Estimating the Spectral Gap of a Reversible Markov Chain from a Short Trajectory

The spectral gap $\gamma$ of an ergodic and reversible Markov chain is an important parameter measuring the asymptotic rate of convergence. In applications, the transition matrix $P$ may be unknown, yet one sample of the chain up to a fixed time $t$ may be observed. Hsu, Kontorovich, and Szepesvari (2015) considered the problem of estimating $\gamma$ from this data. Let $\pi$ be the stationary distribution of $P$, and $\pi_\star = \min_x \pi(x)$. They showed that, if $t = \tilde{O}\bigl(\frac{1}{\gamma^3 \pi_\star}\bigr)$, then $\gamma$ can be estimated to within multiplicative constants with high probability.
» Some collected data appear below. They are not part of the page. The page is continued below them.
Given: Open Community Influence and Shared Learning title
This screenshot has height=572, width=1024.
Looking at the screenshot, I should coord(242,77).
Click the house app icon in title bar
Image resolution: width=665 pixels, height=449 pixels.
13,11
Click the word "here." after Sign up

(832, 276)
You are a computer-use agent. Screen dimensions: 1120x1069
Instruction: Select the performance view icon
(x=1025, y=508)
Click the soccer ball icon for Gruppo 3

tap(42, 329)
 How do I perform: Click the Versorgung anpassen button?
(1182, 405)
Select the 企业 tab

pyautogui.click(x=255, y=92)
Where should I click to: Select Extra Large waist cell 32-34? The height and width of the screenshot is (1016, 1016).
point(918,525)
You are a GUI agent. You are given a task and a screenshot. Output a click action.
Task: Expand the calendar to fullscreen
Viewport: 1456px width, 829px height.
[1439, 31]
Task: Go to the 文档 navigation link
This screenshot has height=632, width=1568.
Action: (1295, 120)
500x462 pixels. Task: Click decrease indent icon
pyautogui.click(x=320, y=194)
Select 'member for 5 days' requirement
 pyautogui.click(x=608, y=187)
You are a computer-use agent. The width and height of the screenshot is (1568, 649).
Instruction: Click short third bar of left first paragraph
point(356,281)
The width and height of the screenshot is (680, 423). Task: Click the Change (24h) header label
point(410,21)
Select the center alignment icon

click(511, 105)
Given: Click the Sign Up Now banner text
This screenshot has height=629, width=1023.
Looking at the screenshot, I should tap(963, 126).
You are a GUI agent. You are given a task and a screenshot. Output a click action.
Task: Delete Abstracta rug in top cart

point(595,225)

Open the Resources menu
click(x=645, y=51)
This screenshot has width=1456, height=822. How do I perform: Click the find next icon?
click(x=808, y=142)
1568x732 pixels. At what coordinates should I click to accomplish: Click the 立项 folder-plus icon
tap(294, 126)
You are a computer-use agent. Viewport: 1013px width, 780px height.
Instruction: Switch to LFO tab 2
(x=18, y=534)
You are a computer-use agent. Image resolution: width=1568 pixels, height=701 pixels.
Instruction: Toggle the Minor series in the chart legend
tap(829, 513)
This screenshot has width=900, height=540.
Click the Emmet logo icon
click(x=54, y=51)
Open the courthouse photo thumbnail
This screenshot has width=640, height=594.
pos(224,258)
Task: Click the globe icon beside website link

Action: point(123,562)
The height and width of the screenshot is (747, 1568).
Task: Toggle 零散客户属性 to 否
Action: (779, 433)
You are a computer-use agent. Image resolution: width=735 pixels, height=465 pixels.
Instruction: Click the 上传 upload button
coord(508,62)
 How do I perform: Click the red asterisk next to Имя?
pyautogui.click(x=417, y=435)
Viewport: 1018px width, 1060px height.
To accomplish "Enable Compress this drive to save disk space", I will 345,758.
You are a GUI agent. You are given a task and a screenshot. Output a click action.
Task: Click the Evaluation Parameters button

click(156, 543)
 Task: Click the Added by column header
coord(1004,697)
They also proved that $\tilde{\Omega}\bigl(\frac{n}{\gamma}\bigr)$ steps are required for precise estimation of $\gamma$. We show that $\tilde{O}\bigl(\frac{1}{\gamma \pi_\star}\bigr)$ steps of the chain suffice to estimate $\gamma$ up to multiplicative constants with high probability. When $\pi$ is uniform, this matches (up to logarithmic corrections) the lower bound of Hsu, Kontorovich, and Szepesvari.